TASK DIRECTIONS: Would you reproduce the whole listing below without altering a single word?
= = =
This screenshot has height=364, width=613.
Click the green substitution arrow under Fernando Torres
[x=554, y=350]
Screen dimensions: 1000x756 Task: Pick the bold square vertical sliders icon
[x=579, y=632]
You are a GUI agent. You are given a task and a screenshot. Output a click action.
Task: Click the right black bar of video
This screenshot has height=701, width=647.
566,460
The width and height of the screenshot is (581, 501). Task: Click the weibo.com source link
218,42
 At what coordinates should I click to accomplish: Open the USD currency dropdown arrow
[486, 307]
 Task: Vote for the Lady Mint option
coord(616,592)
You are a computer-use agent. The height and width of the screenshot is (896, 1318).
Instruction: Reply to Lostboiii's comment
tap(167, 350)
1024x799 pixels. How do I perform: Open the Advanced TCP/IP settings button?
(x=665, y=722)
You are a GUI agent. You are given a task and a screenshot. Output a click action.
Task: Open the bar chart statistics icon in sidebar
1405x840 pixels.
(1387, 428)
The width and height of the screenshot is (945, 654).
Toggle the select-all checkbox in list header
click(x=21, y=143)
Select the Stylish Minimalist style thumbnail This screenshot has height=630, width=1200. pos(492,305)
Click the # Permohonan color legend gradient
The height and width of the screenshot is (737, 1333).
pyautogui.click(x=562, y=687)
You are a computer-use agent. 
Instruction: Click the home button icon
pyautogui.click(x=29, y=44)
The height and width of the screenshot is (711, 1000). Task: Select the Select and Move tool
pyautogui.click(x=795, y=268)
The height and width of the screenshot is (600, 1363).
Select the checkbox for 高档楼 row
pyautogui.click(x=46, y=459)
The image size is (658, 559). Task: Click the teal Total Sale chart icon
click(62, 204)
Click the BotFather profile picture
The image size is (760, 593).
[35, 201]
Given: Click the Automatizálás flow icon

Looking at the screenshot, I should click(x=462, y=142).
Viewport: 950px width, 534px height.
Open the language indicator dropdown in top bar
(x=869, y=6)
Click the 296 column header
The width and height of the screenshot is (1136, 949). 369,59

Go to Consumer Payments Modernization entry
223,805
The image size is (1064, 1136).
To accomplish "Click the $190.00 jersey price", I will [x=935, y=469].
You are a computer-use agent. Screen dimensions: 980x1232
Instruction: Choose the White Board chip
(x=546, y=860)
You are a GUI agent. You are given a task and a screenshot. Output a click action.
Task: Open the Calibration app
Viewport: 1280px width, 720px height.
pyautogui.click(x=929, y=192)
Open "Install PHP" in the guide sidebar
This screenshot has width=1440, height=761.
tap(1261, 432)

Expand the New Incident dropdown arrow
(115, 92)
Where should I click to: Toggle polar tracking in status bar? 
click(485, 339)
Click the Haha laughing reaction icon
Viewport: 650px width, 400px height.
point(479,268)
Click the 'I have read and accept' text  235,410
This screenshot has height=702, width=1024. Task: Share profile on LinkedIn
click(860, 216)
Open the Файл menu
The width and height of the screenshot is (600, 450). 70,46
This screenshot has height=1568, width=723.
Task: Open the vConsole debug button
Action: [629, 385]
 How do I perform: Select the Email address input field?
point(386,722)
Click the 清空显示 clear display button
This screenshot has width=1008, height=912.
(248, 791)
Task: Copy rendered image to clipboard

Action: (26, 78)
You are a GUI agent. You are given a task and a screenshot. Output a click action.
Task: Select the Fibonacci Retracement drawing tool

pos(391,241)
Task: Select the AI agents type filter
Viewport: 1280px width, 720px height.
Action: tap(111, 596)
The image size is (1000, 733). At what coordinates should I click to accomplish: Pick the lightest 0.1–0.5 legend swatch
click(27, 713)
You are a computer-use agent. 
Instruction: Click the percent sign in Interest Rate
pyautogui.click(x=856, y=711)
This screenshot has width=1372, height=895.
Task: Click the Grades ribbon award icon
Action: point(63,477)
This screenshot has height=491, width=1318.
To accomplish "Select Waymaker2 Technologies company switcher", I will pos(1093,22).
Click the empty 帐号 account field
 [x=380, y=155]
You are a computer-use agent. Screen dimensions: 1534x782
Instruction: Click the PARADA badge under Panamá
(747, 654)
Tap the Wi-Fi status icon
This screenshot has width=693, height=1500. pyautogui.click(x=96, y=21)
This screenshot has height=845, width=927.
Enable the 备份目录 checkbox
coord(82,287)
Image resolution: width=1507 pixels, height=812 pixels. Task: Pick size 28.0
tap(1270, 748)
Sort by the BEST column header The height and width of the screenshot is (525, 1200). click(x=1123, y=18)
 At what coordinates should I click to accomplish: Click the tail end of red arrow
= = =
RESPONSE BOX:
This screenshot has height=364, width=613.
Click the green substitution arrow under Fernando Torres
[x=554, y=350]
Screen dimensions: 1000x756 Task: Pick the bold square vertical sliders icon
[x=579, y=632]
You are a GUI agent. You are given a task and a screenshot. Output a click action.
Task: Click the right black bar of video
This screenshot has height=701, width=647.
566,460
The width and height of the screenshot is (581, 501). Task: Click the weibo.com source link
218,42
 At what coordinates should I click to accomplish: Open the USD currency dropdown arrow
[486, 307]
 Task: Vote for the Lady Mint option
coord(616,592)
You are a computer-use agent. The height and width of the screenshot is (896, 1318).
Instruction: Reply to Lostboiii's comment
tap(167, 350)
1024x799 pixels. How do I perform: Open the Advanced TCP/IP settings button?
(x=665, y=722)
You are a GUI agent. You are given a task and a screenshot. Output a click action.
Task: Open the bar chart statistics icon in sidebar
1405x840 pixels.
(1387, 428)
The width and height of the screenshot is (945, 654).
Toggle the select-all checkbox in list header
click(x=21, y=143)
Select the Stylish Minimalist style thumbnail This screenshot has height=630, width=1200. pos(492,305)
Click the # Permohonan color legend gradient
The height and width of the screenshot is (737, 1333).
pyautogui.click(x=562, y=687)
You are a computer-use agent. 
Instruction: Click the home button icon
pyautogui.click(x=29, y=44)
The height and width of the screenshot is (711, 1000). Task: Select the Select and Move tool
pyautogui.click(x=795, y=268)
The height and width of the screenshot is (600, 1363).
Select the checkbox for 高档楼 row
pyautogui.click(x=46, y=459)
The image size is (658, 559). Task: Click the teal Total Sale chart icon
click(62, 204)
Click the BotFather profile picture
The image size is (760, 593).
[35, 201]
Given: Click the Automatizálás flow icon

Looking at the screenshot, I should click(x=462, y=142).
Viewport: 950px width, 534px height.
Open the language indicator dropdown in top bar
(x=869, y=6)
Click the 296 column header
The width and height of the screenshot is (1136, 949). 369,59

Go to Consumer Payments Modernization entry
223,805
The image size is (1064, 1136).
To accomplish "Click the $190.00 jersey price", I will [x=935, y=469].
You are a computer-use agent. Screen dimensions: 980x1232
Instruction: Choose the White Board chip
(x=546, y=860)
You are a GUI agent. You are given a task and a screenshot. Output a click action.
Task: Open the Calibration app
Viewport: 1280px width, 720px height.
pyautogui.click(x=929, y=192)
Open "Install PHP" in the guide sidebar
This screenshot has width=1440, height=761.
tap(1261, 432)

Expand the New Incident dropdown arrow
(115, 92)
Where should I click to: Toggle polar tracking in status bar? 
click(485, 339)
Click the Haha laughing reaction icon
Viewport: 650px width, 400px height.
point(479,268)
Click the 'I have read and accept' text  235,410
This screenshot has height=702, width=1024. Task: Share profile on LinkedIn
click(860, 216)
Open the Файл menu
The width and height of the screenshot is (600, 450). 70,46
This screenshot has height=1568, width=723.
Task: Open the vConsole debug button
Action: [629, 385]
 How do I perform: Select the Email address input field?
point(386,722)
Click the 清空显示 clear display button
This screenshot has width=1008, height=912.
(248, 791)
Task: Copy rendered image to clipboard

Action: (26, 78)
You are a GUI agent. You are given a task and a screenshot. Output a click action.
Task: Select the Fibonacci Retracement drawing tool

pos(391,241)
Task: Select the AI agents type filter
Viewport: 1280px width, 720px height.
Action: tap(111, 596)
The image size is (1000, 733). At what coordinates should I click to accomplish: Pick the lightest 0.1–0.5 legend swatch
click(27, 713)
You are a computer-use agent. 
Instruction: Click the percent sign in Interest Rate
pyautogui.click(x=856, y=711)
This screenshot has width=1372, height=895.
Task: Click the Grades ribbon award icon
Action: point(63,477)
This screenshot has height=491, width=1318.
To accomplish "Select Waymaker2 Technologies company switcher", I will pos(1093,22).
Click the empty 帐号 account field
 [x=380, y=155]
You are a computer-use agent. Screen dimensions: 1534x782
Instruction: Click the PARADA badge under Panamá
(747, 654)
Tap the Wi-Fi status icon
This screenshot has width=693, height=1500. pyautogui.click(x=96, y=21)
This screenshot has height=845, width=927.
Enable the 备份目录 checkbox
coord(82,287)
Image resolution: width=1507 pixels, height=812 pixels. Task: Pick size 28.0
tap(1270, 748)
Sort by the BEST column header The height and width of the screenshot is (525, 1200). click(x=1123, y=18)
 At what coordinates should I click to accomplish: Click the tail end of red arrow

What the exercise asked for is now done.